Mais on doit dire ce qu’on pense au fond, et des contraintes religieuses, vestimentaires ou autres à l’endroit des femmes ne font certainement pas partie de notre vision du monde.
Ne doit-on pas laisser aux femmes le libre choix?
En principe bien sûr, mais en Turquie, les féministes se sont battues pour le maintien de l’interdiction de porter le voile dans les universités. Elles savent que, parfois, c’est l’interdit qui libère.
Et le projet européen, la gauche doit-elle se résigner à ne pas en parler, comme ce fut le cas durant cette campagne?
Non. Mais si on veut que la construction européenne soit soutenue par les gens, il faut enfin qu’elle leur amène des sécurités concrètes.
D’abord protéger l’industrie. L’Europe se révèle le continent le plus libéral du monde, davantage que les USA où l’industrie automobile a été sauvée par l’Etat.

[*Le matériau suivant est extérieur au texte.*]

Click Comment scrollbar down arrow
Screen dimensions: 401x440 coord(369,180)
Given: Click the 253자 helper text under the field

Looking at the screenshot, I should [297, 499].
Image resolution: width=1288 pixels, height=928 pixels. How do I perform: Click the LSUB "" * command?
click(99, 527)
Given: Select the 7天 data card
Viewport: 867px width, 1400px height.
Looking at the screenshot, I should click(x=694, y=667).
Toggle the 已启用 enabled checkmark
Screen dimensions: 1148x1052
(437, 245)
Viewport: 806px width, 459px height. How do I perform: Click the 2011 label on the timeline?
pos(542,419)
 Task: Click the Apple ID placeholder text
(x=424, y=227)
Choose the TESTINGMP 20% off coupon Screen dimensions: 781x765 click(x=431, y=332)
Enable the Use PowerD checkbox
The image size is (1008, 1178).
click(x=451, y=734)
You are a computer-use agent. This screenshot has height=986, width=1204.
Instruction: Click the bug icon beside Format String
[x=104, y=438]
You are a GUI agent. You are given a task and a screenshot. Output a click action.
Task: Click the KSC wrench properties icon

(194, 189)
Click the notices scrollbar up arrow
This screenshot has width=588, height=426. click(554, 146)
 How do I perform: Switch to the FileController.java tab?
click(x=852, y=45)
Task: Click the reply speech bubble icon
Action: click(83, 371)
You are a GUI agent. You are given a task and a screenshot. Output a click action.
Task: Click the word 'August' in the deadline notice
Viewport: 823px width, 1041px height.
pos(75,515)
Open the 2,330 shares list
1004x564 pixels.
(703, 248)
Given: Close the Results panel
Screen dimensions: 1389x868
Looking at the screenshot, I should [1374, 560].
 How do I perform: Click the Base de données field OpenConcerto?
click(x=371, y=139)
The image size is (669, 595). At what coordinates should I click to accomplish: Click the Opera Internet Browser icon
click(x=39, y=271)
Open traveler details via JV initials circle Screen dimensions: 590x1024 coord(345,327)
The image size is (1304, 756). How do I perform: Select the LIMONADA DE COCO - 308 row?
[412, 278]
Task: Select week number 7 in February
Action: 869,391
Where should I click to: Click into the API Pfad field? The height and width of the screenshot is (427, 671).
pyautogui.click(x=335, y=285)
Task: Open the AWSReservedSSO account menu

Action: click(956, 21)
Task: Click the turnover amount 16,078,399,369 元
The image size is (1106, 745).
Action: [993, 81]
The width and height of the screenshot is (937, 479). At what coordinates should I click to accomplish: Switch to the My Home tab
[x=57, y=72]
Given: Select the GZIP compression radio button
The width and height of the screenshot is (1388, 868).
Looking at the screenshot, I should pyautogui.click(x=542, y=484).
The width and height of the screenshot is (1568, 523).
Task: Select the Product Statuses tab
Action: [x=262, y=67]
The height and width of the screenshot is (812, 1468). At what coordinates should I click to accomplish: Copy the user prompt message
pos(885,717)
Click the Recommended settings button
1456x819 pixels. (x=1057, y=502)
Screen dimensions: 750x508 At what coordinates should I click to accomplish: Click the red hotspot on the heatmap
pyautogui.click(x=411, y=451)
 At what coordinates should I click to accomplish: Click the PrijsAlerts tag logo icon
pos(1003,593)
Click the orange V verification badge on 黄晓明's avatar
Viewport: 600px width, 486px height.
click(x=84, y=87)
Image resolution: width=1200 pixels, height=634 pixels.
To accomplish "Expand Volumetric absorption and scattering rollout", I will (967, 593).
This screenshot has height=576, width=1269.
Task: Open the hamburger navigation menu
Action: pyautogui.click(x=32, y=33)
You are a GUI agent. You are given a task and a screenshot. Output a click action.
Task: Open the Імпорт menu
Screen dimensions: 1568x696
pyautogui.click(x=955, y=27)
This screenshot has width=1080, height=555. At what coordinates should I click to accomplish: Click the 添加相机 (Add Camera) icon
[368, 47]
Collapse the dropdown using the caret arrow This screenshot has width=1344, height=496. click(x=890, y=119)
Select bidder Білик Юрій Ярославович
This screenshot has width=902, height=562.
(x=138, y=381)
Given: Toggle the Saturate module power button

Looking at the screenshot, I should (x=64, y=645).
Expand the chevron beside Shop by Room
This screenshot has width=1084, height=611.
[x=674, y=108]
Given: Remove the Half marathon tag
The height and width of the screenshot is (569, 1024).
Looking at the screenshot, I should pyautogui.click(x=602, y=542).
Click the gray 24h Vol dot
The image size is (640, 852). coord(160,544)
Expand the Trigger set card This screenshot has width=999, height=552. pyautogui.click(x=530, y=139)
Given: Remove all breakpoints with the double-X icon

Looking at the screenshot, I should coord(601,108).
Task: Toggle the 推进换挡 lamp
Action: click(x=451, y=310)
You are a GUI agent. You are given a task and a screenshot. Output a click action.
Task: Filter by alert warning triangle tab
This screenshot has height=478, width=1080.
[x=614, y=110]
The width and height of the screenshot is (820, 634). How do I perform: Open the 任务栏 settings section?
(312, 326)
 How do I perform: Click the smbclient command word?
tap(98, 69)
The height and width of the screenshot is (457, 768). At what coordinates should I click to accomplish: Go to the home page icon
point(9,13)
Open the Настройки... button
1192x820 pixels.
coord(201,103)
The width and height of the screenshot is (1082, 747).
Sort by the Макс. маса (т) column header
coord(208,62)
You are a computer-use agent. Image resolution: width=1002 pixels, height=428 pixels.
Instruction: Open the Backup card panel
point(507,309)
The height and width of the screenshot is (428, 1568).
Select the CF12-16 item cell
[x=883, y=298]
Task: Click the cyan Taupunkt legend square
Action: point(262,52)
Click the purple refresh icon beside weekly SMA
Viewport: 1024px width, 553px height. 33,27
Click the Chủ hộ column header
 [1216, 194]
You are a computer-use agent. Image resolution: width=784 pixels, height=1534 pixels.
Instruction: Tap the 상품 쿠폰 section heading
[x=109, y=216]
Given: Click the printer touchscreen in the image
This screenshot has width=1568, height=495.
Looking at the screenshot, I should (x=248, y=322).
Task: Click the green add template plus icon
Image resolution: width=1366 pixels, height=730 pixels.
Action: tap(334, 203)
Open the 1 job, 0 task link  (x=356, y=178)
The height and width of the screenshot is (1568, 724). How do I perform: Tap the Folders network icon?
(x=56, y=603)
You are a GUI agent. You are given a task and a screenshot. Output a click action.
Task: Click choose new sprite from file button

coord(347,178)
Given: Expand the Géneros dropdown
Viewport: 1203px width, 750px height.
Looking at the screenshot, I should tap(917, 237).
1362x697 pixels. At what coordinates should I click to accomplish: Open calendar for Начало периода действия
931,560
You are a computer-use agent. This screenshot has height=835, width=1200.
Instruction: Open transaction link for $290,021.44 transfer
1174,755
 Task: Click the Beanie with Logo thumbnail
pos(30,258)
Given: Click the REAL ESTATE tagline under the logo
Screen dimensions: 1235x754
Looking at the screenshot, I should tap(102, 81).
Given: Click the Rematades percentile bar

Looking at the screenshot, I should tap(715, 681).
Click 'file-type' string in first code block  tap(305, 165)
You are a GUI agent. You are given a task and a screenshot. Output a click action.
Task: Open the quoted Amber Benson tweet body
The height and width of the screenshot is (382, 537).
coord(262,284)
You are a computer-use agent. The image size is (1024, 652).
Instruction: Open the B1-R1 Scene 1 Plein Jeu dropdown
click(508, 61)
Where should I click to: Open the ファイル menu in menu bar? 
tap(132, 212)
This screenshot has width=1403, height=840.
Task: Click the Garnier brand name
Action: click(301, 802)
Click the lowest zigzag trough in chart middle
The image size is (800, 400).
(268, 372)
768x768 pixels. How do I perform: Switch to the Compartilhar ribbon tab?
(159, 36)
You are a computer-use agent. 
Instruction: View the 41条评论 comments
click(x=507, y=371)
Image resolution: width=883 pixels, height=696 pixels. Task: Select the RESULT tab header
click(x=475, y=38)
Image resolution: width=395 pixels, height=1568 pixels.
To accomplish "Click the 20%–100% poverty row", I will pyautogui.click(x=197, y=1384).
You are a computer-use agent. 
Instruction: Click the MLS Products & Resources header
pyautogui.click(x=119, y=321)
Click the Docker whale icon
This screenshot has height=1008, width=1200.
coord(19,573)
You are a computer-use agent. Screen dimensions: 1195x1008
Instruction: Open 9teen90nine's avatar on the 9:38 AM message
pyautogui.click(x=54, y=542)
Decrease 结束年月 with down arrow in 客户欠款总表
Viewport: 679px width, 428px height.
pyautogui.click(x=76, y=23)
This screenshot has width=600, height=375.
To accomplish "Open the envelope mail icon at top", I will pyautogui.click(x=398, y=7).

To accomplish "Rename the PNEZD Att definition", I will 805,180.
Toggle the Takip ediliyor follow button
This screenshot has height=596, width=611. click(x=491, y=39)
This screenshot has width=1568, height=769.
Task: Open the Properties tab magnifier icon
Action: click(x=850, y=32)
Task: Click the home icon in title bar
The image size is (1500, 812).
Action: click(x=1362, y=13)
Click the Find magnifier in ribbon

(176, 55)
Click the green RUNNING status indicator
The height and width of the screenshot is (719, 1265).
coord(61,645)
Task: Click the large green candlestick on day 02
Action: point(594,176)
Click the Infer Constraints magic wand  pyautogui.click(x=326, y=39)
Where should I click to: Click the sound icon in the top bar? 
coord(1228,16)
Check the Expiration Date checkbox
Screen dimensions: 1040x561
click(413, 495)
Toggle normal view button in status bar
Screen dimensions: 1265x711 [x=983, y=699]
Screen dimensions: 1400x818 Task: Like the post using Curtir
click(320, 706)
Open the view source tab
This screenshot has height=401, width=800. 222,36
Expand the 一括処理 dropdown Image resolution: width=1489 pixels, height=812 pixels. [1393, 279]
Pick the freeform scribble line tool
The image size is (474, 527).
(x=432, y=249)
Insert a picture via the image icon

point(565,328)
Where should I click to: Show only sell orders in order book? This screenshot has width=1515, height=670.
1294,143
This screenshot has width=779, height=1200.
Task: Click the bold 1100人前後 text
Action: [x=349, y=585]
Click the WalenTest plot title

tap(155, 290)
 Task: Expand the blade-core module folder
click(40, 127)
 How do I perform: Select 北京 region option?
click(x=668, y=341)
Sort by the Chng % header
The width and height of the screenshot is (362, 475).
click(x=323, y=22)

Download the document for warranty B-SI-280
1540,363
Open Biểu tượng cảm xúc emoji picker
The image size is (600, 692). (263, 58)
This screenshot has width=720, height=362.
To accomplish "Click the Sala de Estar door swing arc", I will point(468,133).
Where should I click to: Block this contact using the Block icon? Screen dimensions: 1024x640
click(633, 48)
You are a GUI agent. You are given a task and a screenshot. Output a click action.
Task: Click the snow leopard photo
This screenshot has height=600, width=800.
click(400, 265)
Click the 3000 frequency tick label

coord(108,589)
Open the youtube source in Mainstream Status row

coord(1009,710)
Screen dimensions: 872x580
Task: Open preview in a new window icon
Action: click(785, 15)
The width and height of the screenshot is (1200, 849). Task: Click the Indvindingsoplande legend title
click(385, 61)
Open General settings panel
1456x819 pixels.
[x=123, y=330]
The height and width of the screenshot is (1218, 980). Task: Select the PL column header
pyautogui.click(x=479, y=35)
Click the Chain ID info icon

Mais, surtout, je ne comprends pas pourquoi les sociaux-démocrates européens ne s’engagent pas tous pour une revendication sociale forte et simple: par exemple le financement par l’Europe d’une rente minimale pour tous les retraités de l’Union européenne. Les pays membres pourraient y ajouter des compléments, mais un socle universel européen, 800 euros par exemple, fondé sur un financement solidaire et transparent, serait assuré. Cela permettrait des transferts de richesse nécessaires et donnerait enfin une assise populaire au projet européen. On l’a vu avec la crise grecque: les pays qui connaissent des retraites plus modestes que la Grèce ne voyaient pas pourquoi ils devaient l’aider. Dire que l’UE protège de la guerre ne suffit plus quand des Européens n’ont pas de quoi manger, se loger et se soigner.
Profil
Pierre-Yves Maillard
Né en 1968 à Lausanne, marié et père de deux enfants, Pierre-Yves Maillard a obtenu une licence ès lettres avant de travailler comme enseignant de français et d’histoire. Cofondateur du Mouvement né le 7 décembre après le rejet de l’EEE en 1992, il entre au Conseil national en 1999 et devient secrétaire syndical à la FTMH Vaud-Fribourg. Elu en 2004 au Conseil d’Etat vaudois, il le préside depuis 2012.